From directional control to changes in altitude, an aircraft autopilot system can control many aspects of the flight, aiding the pilot when necessary, as well as making the trek smooth and efficient. Some may be surprised to know that aircraft can even control and execute a landing, though it is very uncommon. Less than 1 in 100 commercial airliner flights are ever landed through autopilot, and it is often reserved for times where visibility is extremely poor. Nevertheless, it is something that many planes are capable of doing, and it can be a very smooth and safe operation due to the expertise of pilots. In this article, we will discuss how autopilot is able to conduct landings by itself.
When the pilot approaches the airport for a standard landing, autopilot is often used as far as when the plane is a few miles from the landing strip and it becomes visible. From then, pilots disable autopilot and execute the landing themselves, ensuring that they are able to accommodate for any change or traffic that an autopilot system cannot adapt to. Sometimes, however, when there is a storm or heavy fog, visibility may be so short as to make manual landing extremely unsafe, or even impossible.

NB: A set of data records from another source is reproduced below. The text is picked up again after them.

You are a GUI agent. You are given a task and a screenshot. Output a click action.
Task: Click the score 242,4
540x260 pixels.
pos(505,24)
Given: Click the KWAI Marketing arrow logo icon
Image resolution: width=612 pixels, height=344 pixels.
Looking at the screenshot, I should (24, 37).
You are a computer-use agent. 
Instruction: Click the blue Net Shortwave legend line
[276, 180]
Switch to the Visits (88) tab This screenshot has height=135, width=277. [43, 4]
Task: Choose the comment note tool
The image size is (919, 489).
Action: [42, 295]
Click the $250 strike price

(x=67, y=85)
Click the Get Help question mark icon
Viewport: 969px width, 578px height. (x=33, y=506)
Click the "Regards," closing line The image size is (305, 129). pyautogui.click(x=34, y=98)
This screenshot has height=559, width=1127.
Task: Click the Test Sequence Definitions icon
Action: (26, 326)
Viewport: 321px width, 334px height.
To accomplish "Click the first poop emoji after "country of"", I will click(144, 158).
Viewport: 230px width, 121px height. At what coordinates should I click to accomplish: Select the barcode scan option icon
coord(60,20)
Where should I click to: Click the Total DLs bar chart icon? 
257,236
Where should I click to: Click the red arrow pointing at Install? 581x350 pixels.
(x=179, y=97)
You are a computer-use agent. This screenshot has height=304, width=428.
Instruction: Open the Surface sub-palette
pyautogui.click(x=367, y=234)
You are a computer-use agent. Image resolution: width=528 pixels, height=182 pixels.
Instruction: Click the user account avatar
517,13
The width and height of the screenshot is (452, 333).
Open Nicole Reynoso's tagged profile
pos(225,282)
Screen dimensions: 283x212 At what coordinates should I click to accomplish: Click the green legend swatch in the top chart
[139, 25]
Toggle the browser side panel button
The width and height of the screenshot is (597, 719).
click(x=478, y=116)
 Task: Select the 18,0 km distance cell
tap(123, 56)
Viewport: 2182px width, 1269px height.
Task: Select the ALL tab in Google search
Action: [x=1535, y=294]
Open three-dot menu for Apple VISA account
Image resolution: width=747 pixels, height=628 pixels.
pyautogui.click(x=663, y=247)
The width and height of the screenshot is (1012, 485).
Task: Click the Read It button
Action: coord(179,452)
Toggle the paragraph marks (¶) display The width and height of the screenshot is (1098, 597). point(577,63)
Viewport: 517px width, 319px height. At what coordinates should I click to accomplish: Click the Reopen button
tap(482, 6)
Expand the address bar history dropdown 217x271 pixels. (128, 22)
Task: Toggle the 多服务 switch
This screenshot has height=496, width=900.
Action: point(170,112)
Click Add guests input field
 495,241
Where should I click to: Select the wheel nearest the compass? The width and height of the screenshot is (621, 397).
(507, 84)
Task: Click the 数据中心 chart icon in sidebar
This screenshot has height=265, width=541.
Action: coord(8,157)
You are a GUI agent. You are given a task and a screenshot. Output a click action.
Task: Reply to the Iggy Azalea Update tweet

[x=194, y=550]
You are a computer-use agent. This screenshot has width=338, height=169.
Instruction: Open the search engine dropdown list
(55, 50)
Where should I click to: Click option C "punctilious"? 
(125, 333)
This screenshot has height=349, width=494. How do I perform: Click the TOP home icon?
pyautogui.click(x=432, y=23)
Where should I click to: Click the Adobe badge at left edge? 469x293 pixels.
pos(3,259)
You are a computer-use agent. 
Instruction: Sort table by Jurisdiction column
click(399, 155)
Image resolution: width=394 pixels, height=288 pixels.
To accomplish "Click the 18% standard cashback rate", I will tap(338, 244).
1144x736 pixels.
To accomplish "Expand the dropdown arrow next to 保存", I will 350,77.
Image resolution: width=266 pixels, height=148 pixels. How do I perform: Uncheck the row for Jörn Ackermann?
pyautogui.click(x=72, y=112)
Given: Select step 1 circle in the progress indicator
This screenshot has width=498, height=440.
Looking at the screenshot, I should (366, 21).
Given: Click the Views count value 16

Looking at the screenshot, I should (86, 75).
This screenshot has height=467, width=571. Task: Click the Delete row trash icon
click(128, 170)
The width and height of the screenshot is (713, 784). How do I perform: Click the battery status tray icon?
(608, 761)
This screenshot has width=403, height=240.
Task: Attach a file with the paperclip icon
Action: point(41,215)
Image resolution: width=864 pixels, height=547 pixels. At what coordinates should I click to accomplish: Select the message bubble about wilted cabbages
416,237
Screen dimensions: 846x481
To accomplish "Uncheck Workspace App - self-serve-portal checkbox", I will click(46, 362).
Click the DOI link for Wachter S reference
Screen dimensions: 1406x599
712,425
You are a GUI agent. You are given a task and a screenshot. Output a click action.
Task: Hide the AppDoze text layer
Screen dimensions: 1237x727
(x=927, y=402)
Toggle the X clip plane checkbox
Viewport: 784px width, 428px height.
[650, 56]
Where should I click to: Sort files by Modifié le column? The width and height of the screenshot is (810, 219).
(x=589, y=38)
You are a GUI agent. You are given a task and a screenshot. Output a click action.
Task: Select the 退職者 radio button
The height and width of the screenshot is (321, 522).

When an aircraft readies for autopilot landing, multiple controls and equipment have to be set. As the aircraft approaches the landing strip, pilots are attentive for any possible red flag or problem so that they may take immediate control. To ensure safe landings through autopilot, pilots have to undergo training every six months. Some of this training involves pilots going through simulations that put them through any possible problem to train them how to successfully navigate through them. Because of this, pilots are always at the ready to respond to anything during their landing.